** AIM OF THE TASK **
The answer must consist of every line in the data that contains "computer".

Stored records

· · ·

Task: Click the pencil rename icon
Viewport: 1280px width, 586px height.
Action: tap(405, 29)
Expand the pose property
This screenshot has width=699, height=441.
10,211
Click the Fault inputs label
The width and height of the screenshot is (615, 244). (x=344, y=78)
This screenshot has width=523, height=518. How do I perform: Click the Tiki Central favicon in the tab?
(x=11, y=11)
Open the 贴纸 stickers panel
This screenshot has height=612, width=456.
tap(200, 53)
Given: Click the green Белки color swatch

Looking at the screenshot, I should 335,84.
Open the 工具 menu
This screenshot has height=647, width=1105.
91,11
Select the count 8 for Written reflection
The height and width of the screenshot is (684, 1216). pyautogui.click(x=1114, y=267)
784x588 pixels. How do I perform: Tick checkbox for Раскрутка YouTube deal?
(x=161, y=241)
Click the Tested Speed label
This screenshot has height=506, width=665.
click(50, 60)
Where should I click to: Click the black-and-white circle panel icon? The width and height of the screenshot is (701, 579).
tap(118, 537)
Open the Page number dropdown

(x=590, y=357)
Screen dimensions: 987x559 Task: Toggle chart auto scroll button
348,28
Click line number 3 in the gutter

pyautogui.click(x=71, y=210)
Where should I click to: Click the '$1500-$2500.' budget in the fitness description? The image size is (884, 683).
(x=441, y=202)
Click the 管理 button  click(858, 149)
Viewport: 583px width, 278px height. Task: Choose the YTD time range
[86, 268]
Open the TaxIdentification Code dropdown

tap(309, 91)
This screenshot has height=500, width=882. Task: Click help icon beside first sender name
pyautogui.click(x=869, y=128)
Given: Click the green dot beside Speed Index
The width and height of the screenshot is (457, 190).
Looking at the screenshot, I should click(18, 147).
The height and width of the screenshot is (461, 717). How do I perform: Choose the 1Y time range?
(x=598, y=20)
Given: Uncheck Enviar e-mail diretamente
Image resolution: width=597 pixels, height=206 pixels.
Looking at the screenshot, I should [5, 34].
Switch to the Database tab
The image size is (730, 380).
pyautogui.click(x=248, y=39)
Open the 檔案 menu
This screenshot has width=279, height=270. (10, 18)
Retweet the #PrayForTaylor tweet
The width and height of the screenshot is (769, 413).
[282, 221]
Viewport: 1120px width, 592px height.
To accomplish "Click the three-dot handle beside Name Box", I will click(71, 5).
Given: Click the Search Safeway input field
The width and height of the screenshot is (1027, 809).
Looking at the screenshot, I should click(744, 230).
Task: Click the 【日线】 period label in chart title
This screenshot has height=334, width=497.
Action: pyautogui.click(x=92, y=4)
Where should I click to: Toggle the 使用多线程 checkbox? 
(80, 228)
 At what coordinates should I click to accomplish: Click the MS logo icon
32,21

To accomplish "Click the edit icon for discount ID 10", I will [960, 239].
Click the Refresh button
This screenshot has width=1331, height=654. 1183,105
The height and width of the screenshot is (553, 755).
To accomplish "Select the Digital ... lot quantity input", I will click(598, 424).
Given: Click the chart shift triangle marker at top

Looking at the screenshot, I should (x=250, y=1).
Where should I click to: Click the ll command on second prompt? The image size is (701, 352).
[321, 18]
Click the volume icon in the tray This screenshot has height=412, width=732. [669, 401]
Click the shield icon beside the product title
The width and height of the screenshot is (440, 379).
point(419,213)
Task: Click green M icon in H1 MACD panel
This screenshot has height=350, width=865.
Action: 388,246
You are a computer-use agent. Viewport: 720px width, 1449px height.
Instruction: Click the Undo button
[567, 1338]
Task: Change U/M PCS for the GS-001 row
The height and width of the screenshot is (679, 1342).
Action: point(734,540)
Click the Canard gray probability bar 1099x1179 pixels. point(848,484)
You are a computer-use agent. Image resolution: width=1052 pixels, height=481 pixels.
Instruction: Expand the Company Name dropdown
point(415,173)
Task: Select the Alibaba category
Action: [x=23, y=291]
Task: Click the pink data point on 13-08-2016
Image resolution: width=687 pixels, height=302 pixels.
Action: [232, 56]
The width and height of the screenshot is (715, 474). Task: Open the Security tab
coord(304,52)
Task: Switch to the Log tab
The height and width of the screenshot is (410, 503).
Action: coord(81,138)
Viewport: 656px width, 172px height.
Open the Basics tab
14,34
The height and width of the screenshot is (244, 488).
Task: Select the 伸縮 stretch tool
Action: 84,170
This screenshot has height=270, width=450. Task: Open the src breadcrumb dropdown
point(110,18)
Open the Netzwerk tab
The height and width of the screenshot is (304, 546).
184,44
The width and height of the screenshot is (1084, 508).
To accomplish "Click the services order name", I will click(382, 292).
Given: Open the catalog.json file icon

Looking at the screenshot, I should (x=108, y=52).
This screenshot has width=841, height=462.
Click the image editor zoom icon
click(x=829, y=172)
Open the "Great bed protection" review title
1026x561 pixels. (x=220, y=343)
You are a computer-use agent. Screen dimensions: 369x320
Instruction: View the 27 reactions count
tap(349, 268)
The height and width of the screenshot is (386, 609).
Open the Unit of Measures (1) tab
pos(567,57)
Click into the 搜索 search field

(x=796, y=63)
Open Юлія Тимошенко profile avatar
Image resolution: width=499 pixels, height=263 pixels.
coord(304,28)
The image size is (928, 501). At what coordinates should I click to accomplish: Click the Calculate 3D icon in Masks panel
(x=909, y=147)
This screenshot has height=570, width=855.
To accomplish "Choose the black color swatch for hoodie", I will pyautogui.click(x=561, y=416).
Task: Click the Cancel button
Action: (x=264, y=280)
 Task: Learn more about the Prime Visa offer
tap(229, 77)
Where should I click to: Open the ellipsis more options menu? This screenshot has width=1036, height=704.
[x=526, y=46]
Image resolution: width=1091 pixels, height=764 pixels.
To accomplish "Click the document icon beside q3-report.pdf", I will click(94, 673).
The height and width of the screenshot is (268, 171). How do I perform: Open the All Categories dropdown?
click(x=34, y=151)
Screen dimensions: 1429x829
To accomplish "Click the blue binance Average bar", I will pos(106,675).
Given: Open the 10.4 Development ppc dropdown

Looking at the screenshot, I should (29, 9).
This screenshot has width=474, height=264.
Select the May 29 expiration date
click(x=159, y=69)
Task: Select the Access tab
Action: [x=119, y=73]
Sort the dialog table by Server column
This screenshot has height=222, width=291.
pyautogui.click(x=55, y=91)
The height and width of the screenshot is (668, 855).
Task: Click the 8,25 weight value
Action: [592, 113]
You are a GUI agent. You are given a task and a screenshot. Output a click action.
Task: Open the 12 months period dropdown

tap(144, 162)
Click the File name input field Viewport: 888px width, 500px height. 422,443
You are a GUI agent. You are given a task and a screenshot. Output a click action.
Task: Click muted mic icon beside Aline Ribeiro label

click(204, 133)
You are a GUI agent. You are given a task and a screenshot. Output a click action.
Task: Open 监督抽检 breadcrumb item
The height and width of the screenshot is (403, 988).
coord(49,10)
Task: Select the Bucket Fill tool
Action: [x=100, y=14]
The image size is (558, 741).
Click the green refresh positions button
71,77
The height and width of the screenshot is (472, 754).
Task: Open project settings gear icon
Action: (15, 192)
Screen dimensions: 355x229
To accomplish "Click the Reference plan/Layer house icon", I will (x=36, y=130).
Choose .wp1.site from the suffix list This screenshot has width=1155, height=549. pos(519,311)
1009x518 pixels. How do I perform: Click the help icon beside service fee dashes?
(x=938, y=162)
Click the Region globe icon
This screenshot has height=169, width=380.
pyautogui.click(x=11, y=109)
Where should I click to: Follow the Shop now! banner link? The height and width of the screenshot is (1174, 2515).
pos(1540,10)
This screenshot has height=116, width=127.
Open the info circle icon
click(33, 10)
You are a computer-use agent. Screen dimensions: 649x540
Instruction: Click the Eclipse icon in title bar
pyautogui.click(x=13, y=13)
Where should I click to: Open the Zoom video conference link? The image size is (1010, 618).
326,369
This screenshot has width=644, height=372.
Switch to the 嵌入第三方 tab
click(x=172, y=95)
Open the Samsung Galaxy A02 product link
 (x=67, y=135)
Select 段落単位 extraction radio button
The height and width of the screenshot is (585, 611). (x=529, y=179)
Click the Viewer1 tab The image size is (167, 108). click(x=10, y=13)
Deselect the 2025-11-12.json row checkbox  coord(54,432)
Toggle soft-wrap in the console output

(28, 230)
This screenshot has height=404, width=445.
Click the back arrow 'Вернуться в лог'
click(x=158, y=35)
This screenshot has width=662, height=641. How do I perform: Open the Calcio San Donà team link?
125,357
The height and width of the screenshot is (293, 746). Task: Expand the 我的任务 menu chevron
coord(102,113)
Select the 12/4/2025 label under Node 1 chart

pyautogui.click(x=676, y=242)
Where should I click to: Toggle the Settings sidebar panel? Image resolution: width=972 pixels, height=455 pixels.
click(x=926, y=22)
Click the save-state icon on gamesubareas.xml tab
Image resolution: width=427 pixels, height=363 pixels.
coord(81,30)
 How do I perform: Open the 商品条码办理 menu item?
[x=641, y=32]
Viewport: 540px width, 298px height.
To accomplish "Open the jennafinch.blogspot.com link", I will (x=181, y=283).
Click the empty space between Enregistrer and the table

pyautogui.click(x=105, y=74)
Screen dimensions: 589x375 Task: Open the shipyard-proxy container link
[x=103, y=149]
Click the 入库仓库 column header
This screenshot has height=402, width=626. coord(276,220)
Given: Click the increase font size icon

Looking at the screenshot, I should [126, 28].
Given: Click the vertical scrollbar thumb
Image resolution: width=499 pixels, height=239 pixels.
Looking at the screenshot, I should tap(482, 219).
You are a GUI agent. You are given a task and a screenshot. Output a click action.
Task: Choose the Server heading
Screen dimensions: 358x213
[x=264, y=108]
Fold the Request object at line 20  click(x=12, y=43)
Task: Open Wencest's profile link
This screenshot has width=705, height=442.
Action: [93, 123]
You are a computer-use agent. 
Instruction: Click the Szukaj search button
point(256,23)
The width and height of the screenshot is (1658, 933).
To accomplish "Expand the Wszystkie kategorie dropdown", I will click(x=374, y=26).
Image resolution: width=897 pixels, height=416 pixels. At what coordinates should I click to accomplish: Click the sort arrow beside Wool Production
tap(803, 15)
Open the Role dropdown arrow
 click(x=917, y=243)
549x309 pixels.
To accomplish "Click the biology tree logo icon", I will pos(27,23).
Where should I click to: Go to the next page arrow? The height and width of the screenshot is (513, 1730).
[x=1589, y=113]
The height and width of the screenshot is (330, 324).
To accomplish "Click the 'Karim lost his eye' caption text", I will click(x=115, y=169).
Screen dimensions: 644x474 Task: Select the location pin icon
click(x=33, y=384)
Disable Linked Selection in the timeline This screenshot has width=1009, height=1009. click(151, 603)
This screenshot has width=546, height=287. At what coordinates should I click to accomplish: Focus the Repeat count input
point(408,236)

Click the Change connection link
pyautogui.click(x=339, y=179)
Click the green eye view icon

· · ·

** TASK RESULT **
You are a computer-use agent. Viewport: 720px width, 1449px height.
You are a computer-use agent. Image resolution: width=1052 pixels, height=481 pixels.
You are a computer-use agent. Screen dimensions: 369x320
You are a computer-use agent. Screen dimensions: 649x540
You are a computer-use agent. 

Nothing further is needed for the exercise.